[Original Post] There are new signs that Caltrain's San Bruno grade separation project is now on the fast track to construction. The project appeared in the MTC's recent Peninsula Corridor Investment Strategy as a top candidate for a slice of federal high speed rail stimulus funding, and is now also slated to receive $30 million in Proposition 1B state funding. Like the stimulus money, this new source of construction funds comes with strings attached: Caltrain and the city of San Bruno must award the construction contract by July 2010, effectively in the blink of an eye for such a big construction project.
A recent presentation to the San Bruno city council reveals that the project is the same old design that Caltrain engineered with BkF nearly a decade ago, a design that wasn't half bad for commuter rail. That was then; with high speed rail in the mix, the requirements have now changed--but the design (since taken over by HNTB) has not. As proposed, the San Bruno grade separation is fundamentally ill-suited to high speed rail and mixed corridor operations. Evidently, nobody sees anything wrong with this.
"It is very hard to get a man to see the truth of a proposition when his salary depends on it being false." -- Mark TwainThe proposition, in this case, is that the San Bruno grade separation project is a poorly conceived design that will significantly set back HSR and Caltrain service, and is therefore a tragic waste of taxpayer money. Because of the millions of dollars involved, this proposition is likely to fall on deaf ears in our local transportation industrial complex.
Ready, Fire, Aim!
In the headlong rush to shovel readiness, key shortcomings are being ignored.
- The San Bruno grade separation fails to straighten the worst curve on the entire peninsula corridor. This is low-hanging fruit, which if not picked will cripple high speed rail trip times for generations to come. If there is only one place on the entire peninsula corridor where a small amount of eminent domain taking makes sense, this is it.

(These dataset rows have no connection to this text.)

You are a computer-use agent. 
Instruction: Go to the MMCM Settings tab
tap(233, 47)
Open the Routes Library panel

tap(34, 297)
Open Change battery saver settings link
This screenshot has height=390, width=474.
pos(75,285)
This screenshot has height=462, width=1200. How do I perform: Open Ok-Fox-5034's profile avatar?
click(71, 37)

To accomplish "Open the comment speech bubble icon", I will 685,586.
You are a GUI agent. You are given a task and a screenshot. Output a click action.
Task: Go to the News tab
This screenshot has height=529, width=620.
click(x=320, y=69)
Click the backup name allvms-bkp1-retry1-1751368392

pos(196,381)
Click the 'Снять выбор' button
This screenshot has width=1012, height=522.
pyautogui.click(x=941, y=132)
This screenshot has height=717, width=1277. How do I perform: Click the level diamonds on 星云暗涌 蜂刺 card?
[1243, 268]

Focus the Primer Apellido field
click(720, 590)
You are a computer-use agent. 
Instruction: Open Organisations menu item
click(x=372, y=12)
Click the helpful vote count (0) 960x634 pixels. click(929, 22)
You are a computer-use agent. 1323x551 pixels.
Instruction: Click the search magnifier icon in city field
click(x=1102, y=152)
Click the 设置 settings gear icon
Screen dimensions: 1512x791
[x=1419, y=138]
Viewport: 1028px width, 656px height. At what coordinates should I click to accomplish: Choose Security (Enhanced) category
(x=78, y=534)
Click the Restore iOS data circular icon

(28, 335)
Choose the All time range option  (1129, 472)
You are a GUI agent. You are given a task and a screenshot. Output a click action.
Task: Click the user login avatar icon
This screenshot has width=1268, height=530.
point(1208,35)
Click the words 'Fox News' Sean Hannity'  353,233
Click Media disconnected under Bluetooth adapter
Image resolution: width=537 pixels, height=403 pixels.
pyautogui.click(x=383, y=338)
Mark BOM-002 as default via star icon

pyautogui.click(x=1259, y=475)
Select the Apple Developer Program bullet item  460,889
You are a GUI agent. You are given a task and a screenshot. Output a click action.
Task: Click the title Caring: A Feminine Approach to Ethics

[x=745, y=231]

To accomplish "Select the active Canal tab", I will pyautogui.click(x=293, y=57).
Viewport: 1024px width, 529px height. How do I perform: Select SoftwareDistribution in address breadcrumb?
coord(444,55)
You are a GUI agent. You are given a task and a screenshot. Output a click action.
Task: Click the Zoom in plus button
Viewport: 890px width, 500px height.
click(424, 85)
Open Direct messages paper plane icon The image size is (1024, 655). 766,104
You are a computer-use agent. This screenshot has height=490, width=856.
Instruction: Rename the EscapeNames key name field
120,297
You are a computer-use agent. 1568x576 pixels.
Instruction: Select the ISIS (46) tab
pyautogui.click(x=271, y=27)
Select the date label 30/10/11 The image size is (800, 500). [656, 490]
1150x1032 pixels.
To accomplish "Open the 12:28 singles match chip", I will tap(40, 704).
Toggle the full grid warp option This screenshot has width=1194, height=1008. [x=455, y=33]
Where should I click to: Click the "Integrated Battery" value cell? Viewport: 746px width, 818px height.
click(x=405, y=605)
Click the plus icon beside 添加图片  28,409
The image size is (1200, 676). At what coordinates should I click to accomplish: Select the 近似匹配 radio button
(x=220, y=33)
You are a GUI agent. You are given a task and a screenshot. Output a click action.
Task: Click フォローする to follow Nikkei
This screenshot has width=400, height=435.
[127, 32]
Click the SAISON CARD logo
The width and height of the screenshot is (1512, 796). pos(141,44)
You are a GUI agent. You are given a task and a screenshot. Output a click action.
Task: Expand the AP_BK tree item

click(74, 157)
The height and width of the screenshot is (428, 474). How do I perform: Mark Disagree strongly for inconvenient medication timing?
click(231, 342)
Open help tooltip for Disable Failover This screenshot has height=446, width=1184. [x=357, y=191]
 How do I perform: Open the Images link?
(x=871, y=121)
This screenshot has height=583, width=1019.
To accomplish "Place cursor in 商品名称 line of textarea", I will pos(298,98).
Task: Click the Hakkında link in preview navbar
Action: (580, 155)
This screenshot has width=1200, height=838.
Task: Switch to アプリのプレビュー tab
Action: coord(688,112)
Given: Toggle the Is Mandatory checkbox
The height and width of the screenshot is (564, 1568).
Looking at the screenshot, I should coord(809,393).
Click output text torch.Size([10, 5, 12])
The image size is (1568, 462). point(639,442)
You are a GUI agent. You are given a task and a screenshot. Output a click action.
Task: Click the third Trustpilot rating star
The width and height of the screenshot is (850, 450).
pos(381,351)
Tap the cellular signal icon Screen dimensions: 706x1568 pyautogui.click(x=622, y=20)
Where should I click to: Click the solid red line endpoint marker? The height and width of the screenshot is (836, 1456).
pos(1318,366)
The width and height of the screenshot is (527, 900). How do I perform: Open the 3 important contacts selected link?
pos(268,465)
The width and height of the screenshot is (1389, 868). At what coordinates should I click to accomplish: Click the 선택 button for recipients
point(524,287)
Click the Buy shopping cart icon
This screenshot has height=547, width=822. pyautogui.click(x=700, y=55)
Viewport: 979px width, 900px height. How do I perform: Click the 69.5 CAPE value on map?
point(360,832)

- The San Bruno grade separation is designed with outside platforms, which means that Caltrain is essentially shooting itself in the foot with regard to operational flexibility. As far as commuter service concerned, an island platform would be far superior when HSR is added to the corridor.
- The San Bruno grade separation is being built in two phases, first as a commuter-only two-track station, with later demolition required to build the second pair of tracks for HSR. That's doing it twice, rather than doing it right.
$30 million (a small portion of which is featured in the opening photo by Tracy O) may sound like a lot, especially to a cash-starved public transit agency, but in the context of rebuilding the peninsula corridor for mixed Caltrain / HSR operations, it is but a drop in the bucket. The overall budget for the peninsula is well over $5,000 million, or nearly 200 times as much. Caltrain's outdated vision for San Bruno is not worth compromising the key corridor design decisions (curve speeds, express track configuration, station layout) that must be carefully weighed against the respective needs of Caltrain commuter service and long-distance high speed rail service.
Unless the key design decisions that impact service are not being weighed at all?
Caltrain, San Bruno and the CHSRA should slow down, take a deep breath, and DO IT RIGHT, even if that means turning down some funding. San Bruno can wait a few years, now that its dangerous rail crossings have received interim safety improvements.